Juliet Mitchell, La condizione della donna
Torino, Einaudi, 1972, 201 p.
Titolo originale: Woman’s estate, Harmondsworth, Penguin Books, London, 1970
Nata in Nuova Zelanda nel 1940 e vissuta sin dall’infanzia in Inghilterra, Juliet Mitchell prende parte attiva al movimento femminista: questi dati di vita unitamente alla sua preparazione come studiosa, segnano il suo approccio al tema della liberazione femminile. La lunga tradizione di lotta dei sindacati inglesi l’avvicina al marxismo e la consuetudine con gli studi psicanalitici la indirizza verso la psicanalisi. Coniugare queste due “Bibbie” del ventesimo secolo è l’impresa che si prefigge in questo libro.
In origine si trattava di due saggi distinti, il primo era apparso nel 1966 sulla «New Left Review» con il titolo Women: the Longest Revolution e il secondo era dedicato al Women’s Liberation Movement, apparsi successivamente insieme in questo volume. Di questa forzata coesistenza il libro risente in coesione interna, rendendo meno efficace il filo conduttore della ricerca.
L’analisi della condizione femminile nelle società a capitalismo avanzato, finalizzata a mettere a fuoco gli obiettivi di un movimento per la liberazione della donna, costituisce la prima parte del libro, mentre la seconda, di carattere teorico, affronta l’individuazione della risposta politica che il movimento si deve dare. Rispetto alle studiose americane, intente come lei a districare la matassa delle cause della subordinazione femminile, si distingue per l’adozione, dal punto di vista metodologico, del marxismo e della psicoanalisi come strumenti capaci di fornire la chiave interpretativa del problema e la strategia politica da adottare perché il movimento femminista abbia successo.

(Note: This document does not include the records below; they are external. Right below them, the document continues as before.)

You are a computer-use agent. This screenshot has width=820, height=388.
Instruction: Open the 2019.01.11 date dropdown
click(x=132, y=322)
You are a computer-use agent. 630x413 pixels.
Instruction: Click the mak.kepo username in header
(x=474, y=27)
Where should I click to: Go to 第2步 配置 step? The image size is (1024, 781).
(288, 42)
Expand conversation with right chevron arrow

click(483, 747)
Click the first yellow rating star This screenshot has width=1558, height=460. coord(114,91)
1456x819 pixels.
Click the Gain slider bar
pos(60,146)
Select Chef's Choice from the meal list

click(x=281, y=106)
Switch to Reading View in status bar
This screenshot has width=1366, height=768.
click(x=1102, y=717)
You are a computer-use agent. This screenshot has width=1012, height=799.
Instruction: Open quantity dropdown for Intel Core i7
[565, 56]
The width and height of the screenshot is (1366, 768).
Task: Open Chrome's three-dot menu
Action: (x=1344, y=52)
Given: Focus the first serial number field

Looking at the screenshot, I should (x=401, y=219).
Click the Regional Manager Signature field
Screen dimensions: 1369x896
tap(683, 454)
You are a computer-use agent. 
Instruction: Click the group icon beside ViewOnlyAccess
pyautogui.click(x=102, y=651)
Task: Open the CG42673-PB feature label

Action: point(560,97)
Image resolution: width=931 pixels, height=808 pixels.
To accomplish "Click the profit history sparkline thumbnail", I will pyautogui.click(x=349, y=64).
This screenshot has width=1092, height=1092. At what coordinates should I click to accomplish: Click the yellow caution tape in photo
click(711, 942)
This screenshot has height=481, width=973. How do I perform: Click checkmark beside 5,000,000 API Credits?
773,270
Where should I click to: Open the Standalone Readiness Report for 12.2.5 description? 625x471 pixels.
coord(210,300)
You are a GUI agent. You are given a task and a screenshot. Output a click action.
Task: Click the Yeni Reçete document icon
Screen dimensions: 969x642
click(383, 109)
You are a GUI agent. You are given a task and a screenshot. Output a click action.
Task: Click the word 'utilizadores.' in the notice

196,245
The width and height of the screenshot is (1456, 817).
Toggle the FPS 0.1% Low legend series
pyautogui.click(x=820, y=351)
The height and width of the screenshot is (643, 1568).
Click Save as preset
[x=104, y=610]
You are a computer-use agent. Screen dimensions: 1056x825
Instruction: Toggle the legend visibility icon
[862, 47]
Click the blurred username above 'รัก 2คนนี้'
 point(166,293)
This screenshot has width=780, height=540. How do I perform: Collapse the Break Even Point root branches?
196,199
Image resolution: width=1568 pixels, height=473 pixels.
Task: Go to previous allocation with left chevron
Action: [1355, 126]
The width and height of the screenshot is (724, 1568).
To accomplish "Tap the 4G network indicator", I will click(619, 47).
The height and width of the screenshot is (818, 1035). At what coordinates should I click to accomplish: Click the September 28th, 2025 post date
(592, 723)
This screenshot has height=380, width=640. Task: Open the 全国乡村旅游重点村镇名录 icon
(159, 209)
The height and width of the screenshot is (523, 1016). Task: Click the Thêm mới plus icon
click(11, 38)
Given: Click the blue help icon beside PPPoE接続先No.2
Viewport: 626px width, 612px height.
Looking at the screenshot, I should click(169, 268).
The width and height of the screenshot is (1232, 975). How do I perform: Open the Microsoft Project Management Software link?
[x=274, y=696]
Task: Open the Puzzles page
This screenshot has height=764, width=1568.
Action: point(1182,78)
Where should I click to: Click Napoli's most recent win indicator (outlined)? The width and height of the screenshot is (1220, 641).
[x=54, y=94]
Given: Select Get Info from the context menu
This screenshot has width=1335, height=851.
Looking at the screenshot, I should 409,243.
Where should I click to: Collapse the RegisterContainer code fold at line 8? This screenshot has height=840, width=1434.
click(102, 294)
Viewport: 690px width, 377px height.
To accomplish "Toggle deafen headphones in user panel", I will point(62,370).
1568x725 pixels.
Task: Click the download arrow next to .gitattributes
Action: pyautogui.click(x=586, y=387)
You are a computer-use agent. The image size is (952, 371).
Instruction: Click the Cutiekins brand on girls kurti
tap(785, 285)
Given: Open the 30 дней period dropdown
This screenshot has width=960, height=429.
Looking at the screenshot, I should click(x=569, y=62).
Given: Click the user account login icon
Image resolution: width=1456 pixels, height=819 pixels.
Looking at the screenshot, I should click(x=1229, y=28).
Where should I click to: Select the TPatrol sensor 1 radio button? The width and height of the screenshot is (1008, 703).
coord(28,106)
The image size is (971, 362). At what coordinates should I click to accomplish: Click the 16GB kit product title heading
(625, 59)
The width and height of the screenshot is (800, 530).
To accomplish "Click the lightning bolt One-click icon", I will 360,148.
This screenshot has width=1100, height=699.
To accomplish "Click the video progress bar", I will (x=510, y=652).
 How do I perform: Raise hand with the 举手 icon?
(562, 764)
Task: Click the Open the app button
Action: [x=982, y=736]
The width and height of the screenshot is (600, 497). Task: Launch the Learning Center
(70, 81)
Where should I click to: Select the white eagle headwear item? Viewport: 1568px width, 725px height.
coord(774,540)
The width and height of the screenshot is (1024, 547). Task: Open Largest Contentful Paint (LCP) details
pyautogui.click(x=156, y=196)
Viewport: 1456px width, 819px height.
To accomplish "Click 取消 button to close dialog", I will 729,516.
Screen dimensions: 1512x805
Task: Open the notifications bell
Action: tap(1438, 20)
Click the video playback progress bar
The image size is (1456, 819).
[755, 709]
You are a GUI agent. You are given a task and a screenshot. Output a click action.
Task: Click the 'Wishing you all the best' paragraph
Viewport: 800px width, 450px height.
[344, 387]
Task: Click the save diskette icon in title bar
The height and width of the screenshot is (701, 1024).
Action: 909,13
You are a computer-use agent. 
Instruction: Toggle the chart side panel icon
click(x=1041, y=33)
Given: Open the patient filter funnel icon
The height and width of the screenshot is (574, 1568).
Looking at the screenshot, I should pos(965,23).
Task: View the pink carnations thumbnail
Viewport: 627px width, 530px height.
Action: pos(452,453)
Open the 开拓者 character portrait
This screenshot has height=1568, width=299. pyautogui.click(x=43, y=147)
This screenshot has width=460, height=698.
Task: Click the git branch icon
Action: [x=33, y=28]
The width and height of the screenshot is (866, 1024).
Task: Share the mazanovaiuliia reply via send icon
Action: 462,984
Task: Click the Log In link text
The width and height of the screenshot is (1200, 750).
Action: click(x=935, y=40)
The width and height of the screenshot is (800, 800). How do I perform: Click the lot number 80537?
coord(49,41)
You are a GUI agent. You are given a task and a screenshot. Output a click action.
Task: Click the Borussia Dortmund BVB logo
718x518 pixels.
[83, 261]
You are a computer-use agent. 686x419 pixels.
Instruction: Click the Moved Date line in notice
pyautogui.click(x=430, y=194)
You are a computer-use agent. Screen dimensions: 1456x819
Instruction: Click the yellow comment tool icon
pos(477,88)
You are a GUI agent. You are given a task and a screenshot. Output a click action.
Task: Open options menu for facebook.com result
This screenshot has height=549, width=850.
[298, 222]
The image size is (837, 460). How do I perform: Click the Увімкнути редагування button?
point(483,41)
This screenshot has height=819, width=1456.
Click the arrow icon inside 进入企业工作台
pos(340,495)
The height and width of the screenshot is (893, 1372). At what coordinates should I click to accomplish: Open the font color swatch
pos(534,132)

Il testo che stiamo prendendo in esame compare a Londra nel 1970, quando le associazioni femministe americane — con le quali Juliet Mitchell si confronta — avevano già maturato un’esperienza di azione e di elaborazione autonome rispetto al più generale movimento dei diritti civili, del Black Power e degli studenti. Anche il femminismo europeo iniziava ad avere connotati propri. Con il corso del tempo i Movimenti dei vari paesi presenteranno vistose diversità di fondo nella valutazione da dare alle cause della subordinazione della donna, sia in ragione delle proprie radici storiche, sia per l’influenza esercitata dalle ideologie geograficamente prevalenti: più vicine al Black Power quelle americane, di natura marxista quelle italiane, influenzate dalle lotte sindacali quelle inglesi.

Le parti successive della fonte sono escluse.